Beginning with the last — the endurance of hope — the Thessalonians seem to be particularly good at hoping. At the close of the first chapter, Paul asserts that they are waiting for God’s son from heaven. Paul’s well-known discussion about the return of Christ in chapter 4, shows that they have no doubt Jesus will come again; they only need some reassurance about those who have already died without yet seeing him. Finally, they are encouraging each other with the hope of the return of Christ (5:11).

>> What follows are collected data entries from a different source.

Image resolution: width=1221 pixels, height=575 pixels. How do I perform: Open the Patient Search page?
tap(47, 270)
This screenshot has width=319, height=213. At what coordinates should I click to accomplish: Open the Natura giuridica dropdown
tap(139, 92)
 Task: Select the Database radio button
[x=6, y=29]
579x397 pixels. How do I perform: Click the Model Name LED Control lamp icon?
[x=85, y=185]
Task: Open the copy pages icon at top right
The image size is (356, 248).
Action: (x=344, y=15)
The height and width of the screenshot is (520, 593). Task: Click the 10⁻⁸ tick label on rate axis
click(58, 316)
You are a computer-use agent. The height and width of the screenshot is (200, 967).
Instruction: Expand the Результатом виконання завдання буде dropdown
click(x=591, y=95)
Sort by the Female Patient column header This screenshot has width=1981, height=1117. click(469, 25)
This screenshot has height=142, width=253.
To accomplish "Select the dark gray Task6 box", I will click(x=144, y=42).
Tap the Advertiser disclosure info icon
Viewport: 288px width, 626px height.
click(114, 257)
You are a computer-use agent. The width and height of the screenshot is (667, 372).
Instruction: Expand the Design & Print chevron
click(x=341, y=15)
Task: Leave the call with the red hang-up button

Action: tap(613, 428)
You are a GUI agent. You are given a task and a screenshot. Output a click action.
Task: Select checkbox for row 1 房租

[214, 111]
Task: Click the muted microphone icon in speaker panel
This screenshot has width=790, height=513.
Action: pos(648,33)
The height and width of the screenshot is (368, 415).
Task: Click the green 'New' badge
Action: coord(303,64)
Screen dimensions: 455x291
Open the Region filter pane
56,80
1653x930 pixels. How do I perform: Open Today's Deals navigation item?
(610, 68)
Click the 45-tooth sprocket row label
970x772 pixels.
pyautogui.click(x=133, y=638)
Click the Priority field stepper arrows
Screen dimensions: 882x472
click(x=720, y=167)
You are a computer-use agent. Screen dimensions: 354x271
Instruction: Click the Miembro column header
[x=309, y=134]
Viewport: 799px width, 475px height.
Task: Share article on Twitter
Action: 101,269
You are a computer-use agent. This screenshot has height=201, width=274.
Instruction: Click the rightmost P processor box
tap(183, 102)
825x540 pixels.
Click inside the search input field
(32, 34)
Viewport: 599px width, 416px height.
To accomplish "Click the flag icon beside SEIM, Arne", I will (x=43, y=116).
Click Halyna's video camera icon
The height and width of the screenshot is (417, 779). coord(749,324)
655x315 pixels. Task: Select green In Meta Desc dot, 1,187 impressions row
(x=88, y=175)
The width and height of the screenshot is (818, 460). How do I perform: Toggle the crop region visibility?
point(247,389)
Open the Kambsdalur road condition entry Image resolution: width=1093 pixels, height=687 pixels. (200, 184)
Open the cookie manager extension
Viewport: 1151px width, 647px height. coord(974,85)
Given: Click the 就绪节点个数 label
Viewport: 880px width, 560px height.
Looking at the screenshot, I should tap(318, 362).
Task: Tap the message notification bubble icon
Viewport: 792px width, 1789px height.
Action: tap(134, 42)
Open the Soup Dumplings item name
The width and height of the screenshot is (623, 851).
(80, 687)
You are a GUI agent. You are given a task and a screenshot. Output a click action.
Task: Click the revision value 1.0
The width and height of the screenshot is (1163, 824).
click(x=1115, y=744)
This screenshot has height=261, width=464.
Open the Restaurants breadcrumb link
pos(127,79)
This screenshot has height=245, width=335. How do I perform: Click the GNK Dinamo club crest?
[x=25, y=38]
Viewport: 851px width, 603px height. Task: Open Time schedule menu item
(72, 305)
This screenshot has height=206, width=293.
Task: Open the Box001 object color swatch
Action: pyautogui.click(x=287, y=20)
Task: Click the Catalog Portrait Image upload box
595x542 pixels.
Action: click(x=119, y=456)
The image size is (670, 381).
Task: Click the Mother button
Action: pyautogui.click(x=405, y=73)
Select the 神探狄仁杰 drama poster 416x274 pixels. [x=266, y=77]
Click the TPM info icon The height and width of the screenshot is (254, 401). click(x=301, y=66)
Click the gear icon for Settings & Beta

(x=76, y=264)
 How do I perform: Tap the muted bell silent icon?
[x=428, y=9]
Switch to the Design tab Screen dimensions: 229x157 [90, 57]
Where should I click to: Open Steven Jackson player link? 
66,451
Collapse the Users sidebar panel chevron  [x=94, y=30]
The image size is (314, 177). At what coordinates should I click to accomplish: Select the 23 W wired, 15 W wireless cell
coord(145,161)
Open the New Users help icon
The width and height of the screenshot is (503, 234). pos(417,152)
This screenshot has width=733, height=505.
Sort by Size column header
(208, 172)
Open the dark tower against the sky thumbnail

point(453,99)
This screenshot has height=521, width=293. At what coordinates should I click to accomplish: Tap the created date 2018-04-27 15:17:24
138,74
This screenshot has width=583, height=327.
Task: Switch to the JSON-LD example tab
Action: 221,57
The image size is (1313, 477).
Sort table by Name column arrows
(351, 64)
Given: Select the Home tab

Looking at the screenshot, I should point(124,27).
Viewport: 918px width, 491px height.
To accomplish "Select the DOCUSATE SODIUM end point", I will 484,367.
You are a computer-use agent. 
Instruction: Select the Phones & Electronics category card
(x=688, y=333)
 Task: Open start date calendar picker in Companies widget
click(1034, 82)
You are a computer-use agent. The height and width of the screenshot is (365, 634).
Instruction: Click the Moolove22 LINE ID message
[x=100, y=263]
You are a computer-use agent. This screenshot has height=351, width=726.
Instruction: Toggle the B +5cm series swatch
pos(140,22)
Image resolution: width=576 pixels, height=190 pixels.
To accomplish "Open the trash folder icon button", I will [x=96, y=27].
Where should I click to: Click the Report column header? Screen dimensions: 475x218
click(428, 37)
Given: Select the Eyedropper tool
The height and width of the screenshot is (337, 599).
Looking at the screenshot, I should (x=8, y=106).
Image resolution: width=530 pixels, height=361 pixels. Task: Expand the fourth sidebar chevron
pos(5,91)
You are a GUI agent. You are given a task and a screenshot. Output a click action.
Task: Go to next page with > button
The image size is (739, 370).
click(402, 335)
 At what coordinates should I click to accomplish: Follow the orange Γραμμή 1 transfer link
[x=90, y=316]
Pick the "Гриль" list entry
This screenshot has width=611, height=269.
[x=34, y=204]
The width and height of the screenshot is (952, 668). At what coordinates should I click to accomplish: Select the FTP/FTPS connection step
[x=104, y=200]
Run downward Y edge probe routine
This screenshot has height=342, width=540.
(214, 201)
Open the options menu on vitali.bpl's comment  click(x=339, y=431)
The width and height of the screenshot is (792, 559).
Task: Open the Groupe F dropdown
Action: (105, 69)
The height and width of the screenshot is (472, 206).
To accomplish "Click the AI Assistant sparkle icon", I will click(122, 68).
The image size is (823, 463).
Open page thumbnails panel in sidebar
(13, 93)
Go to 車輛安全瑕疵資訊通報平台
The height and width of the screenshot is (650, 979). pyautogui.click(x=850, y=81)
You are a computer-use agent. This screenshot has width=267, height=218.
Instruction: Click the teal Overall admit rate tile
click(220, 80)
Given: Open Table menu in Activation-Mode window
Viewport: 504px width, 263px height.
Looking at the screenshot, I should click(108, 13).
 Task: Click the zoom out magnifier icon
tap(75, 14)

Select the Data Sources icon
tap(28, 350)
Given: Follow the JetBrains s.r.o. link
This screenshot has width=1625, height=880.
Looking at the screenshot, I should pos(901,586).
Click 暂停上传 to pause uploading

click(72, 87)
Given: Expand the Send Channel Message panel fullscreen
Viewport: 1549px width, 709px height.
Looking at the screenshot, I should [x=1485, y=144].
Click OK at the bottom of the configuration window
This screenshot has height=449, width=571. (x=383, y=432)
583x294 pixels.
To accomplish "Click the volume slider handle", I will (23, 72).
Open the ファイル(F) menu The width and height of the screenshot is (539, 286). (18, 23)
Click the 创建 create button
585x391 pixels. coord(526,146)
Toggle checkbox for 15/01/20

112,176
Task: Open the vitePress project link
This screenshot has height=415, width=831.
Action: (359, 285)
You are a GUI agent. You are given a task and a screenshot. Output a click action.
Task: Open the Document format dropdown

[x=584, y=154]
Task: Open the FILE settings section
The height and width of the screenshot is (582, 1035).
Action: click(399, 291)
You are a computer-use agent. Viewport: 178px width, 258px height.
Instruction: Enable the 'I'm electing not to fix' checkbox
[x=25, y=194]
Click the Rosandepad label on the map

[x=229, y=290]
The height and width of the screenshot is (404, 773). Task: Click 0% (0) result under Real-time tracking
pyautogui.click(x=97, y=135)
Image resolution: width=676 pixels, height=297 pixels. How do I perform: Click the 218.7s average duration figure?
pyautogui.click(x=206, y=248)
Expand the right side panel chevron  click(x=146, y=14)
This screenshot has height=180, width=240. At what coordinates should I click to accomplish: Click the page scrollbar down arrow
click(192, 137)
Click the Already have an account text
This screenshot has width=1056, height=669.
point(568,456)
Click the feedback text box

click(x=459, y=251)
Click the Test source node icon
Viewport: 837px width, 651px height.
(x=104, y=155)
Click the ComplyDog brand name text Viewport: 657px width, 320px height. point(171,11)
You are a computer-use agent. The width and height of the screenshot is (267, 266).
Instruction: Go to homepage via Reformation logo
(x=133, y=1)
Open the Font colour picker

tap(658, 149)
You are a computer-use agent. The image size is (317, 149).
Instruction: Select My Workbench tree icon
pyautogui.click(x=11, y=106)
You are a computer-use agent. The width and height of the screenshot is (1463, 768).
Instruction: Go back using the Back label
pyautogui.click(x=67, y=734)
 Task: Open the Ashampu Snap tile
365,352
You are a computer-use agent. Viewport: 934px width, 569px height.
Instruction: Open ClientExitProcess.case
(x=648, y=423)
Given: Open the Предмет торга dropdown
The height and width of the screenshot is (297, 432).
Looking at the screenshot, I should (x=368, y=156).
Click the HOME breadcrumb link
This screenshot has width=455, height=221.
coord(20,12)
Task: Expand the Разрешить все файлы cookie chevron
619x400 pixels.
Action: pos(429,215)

Paul also expresses gratefulness for their labor of love. Paul doesn’t really even need to teach them about loving each other because God has been their teacher. They have heard it and now done it, loving not only one another, but the whole of the family of God throughout Macedonia (4:10). There is always room for more love, but this is an element of their faith, and to Paul, a vitally important one (think 1 Corinthians 13), in which the Thessalonians excel.
The work of faith
The situation with the first element Paul mentions, however, seems a bit different. He gives thanks for their work of faith (1:3). That the Thessalonians have faith is without question, and that it is working, Paul has also established. Nevertheless, Paul will have much to tell them about work in this letter (2 Thessalonians continues this theme as well, see 2 Thessalonians 3:8-12). He lifts himself and his fellow Christians up as examples of those who worked with diligence even as they were proclaiming the gospel (1 Thessalonians 2:9). Paul again stands as an example reminding them two times throughout the letter of the labor he exerted on their behalf (1 Thessalonians 2:9; 3:5; See also 2 Thessalonians 3:8). Paul points to other examples when he admonishes them to respect those who have authority over them, who labor and work among them (5:12-13). Then, he instructs the Thessalonians to continue in their work, specifying even the tangibility of working with your hands, so that need would not exist among the believers and they would give a good witness to those outside the confession (4:11-12). He joins work to love. One way in which they can excel in their love is to work with their hands so that none among them have any need.
Paul’s practical advice to the Thessalonians is that faith and work are not mutually exclusive. They have been transformed by their belief in Christ, but that does not mean that regular life has come to an end. They are still responsible to be faithful in their vocations. For them to continue to grow into their stellar reputation, work needs to be an element right along with faith, hope, and love.